== Given information ==
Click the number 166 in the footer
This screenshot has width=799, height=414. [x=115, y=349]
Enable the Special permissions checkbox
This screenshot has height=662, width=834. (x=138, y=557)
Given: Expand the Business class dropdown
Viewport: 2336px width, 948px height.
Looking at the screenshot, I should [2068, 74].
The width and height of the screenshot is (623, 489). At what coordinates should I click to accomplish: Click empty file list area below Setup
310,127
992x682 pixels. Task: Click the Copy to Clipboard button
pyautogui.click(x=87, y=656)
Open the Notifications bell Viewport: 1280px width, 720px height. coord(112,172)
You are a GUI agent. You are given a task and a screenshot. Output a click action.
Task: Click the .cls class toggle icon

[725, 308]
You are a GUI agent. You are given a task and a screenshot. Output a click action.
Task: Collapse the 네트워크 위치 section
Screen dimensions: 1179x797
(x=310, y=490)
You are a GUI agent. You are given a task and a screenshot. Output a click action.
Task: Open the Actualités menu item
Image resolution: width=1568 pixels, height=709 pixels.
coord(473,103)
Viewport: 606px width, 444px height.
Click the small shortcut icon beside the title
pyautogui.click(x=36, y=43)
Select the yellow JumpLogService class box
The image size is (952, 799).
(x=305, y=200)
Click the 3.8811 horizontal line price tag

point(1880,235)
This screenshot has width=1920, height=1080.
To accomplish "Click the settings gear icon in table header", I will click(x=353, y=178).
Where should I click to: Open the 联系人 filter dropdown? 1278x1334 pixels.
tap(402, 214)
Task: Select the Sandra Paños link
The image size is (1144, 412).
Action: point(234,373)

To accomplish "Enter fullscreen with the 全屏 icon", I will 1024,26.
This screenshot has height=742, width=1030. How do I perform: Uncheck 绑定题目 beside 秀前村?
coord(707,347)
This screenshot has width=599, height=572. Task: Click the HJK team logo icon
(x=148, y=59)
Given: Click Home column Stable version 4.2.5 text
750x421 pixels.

== Problem to work on ==
Word for word, write out every record.

== Response for this exercise ==
Click the number 166 in the footer
This screenshot has width=799, height=414. [x=115, y=349]
Enable the Special permissions checkbox
This screenshot has height=662, width=834. (x=138, y=557)
Given: Expand the Business class dropdown
Viewport: 2336px width, 948px height.
Looking at the screenshot, I should [2068, 74].
The width and height of the screenshot is (623, 489). At what coordinates should I click to accomplish: Click empty file list area below Setup
310,127
992x682 pixels. Task: Click the Copy to Clipboard button
pyautogui.click(x=87, y=656)
Open the Notifications bell Viewport: 1280px width, 720px height. coord(112,172)
You are a GUI agent. You are given a task and a screenshot. Output a click action.
Task: Click the .cls class toggle icon

[725, 308]
You are a GUI agent. You are given a task and a screenshot. Output a click action.
Task: Collapse the 네트워크 위치 section
Screen dimensions: 1179x797
(x=310, y=490)
You are a GUI agent. You are given a task and a screenshot. Output a click action.
Task: Open the Actualités menu item
Image resolution: width=1568 pixels, height=709 pixels.
coord(473,103)
Viewport: 606px width, 444px height.
Click the small shortcut icon beside the title
pyautogui.click(x=36, y=43)
Select the yellow JumpLogService class box
The image size is (952, 799).
(x=305, y=200)
Click the 3.8811 horizontal line price tag

point(1880,235)
This screenshot has width=1920, height=1080.
To accomplish "Click the settings gear icon in table header", I will click(x=353, y=178).
Where should I click to: Open the 联系人 filter dropdown? 1278x1334 pixels.
tap(402, 214)
Task: Select the Sandra Paños link
The image size is (1144, 412).
Action: point(234,373)

To accomplish "Enter fullscreen with the 全屏 icon", I will 1024,26.
This screenshot has height=742, width=1030. How do I perform: Uncheck 绑定题目 beside 秀前村?
coord(707,347)
This screenshot has width=599, height=572. Task: Click the HJK team logo icon
(x=148, y=59)
Given: Click Home column Stable version 4.2.5 text
750x421 pixels.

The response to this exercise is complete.